=== Section Start ===

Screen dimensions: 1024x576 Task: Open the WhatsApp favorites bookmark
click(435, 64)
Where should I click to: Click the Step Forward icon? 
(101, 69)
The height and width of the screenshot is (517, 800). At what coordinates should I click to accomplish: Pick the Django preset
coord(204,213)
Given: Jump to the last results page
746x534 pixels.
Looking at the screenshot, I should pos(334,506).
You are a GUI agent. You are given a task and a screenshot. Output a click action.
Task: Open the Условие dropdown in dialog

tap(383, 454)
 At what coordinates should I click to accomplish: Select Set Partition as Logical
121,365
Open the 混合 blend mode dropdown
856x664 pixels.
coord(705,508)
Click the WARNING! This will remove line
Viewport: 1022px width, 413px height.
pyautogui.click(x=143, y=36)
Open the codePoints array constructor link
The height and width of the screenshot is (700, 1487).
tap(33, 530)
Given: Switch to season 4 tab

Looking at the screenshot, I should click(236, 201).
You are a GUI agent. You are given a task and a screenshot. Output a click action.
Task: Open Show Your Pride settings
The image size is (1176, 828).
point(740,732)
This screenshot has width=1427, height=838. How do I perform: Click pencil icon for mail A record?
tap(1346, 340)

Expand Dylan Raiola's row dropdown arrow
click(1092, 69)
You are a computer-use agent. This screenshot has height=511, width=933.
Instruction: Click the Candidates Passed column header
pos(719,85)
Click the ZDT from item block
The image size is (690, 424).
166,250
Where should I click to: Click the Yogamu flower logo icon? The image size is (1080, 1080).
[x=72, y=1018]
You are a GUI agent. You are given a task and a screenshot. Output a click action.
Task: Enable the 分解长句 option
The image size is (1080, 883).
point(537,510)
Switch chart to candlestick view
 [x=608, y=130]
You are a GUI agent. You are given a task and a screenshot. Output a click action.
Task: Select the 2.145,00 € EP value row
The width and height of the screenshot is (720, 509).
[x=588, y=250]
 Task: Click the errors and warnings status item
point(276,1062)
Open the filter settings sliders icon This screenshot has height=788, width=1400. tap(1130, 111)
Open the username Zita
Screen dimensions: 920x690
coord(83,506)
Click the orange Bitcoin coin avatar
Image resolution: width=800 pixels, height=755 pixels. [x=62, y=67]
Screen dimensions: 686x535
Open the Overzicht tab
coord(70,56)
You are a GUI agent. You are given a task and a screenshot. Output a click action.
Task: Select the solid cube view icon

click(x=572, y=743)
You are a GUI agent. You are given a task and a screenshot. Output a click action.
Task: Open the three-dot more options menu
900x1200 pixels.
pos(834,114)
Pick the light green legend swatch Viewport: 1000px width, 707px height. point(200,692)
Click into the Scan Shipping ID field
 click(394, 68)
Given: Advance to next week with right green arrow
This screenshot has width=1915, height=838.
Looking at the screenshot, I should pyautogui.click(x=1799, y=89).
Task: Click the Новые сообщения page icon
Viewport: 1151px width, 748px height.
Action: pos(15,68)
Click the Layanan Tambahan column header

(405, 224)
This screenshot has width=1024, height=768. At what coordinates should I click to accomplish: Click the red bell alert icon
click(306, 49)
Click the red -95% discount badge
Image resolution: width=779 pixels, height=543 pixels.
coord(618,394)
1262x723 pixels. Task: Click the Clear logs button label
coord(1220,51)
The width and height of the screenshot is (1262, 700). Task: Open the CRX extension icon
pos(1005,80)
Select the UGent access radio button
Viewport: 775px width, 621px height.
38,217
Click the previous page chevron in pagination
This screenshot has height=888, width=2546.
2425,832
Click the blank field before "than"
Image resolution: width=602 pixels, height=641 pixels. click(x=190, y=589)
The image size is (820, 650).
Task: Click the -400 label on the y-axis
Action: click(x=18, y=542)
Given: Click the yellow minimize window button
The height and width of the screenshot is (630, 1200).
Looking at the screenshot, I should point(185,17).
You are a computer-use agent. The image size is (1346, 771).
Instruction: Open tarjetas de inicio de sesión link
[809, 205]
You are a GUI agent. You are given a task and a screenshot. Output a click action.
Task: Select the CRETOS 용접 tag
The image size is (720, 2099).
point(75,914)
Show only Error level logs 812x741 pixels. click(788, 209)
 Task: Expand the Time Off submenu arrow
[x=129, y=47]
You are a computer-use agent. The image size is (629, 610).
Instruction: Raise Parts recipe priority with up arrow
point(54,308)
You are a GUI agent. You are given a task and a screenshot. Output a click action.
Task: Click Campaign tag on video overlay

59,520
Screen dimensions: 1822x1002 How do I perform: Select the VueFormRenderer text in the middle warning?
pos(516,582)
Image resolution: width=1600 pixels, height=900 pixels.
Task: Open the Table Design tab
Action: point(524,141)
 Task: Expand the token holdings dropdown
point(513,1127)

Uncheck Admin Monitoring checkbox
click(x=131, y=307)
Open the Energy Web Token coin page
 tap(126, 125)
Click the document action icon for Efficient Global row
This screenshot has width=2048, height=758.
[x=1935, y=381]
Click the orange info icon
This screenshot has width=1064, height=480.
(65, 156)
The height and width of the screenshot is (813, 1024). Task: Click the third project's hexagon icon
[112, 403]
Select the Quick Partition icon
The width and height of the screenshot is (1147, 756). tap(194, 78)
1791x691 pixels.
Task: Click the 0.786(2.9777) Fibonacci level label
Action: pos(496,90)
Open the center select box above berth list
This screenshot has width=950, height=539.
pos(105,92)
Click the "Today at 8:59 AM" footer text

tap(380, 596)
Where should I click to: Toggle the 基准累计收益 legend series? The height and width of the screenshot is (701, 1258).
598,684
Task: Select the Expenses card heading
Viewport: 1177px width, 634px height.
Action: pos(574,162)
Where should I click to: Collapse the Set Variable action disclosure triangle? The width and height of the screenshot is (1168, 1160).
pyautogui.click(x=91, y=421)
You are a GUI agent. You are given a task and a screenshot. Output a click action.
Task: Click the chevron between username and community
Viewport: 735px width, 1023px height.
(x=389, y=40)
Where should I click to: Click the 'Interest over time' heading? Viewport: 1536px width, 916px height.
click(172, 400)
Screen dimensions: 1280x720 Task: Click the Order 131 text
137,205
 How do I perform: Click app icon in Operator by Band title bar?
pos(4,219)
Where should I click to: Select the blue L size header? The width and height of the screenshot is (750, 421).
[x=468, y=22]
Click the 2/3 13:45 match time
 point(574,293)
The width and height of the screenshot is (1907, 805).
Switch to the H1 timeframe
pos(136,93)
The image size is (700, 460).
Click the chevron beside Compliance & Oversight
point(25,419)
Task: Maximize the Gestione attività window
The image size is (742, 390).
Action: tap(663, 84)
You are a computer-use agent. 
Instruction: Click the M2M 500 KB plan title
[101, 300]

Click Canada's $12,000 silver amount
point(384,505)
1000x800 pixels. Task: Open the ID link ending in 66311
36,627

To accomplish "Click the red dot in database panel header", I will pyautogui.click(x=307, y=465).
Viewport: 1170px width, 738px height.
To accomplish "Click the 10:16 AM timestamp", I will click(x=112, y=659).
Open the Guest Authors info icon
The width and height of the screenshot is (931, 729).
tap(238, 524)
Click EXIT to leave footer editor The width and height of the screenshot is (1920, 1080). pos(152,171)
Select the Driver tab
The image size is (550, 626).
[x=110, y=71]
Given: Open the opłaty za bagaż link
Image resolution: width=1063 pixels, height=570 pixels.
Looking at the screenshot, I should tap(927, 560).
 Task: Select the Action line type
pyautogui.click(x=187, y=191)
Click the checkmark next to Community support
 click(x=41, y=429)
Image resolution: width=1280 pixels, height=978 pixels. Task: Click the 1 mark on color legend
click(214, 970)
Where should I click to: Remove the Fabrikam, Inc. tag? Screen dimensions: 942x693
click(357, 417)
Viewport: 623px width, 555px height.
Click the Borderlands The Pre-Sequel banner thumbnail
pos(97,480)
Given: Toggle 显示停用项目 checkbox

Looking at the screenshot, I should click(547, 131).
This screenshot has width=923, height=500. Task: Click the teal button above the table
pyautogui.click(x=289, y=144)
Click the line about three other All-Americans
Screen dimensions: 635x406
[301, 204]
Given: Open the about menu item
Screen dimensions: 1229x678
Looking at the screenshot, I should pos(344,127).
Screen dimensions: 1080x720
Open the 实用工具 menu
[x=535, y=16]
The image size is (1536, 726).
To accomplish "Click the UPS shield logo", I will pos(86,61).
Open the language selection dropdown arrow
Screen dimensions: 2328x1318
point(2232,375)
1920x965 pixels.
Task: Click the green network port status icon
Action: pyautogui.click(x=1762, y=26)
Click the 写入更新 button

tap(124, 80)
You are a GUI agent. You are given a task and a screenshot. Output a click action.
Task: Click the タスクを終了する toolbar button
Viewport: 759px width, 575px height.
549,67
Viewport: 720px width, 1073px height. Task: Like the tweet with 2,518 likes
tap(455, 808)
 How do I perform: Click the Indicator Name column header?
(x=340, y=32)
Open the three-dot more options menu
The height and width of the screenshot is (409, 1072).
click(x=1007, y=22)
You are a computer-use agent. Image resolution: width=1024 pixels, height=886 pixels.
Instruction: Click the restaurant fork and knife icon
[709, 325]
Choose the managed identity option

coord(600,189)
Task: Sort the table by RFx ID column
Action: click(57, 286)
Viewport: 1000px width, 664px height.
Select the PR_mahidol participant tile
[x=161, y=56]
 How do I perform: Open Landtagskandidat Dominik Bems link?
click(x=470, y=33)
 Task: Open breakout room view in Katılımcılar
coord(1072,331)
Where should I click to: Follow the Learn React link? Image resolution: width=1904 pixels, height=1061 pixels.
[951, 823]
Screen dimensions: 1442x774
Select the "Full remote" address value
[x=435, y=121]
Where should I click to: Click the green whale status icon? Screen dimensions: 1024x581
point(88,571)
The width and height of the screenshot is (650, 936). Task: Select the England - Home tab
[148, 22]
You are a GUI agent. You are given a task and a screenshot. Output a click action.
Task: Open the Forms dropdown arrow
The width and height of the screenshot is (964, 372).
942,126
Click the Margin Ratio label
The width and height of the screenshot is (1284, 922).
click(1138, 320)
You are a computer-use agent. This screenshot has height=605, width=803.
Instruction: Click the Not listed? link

=== Section End ===

Work required
Number of lines above containing "about": state it and nothing else.

Expected answer
2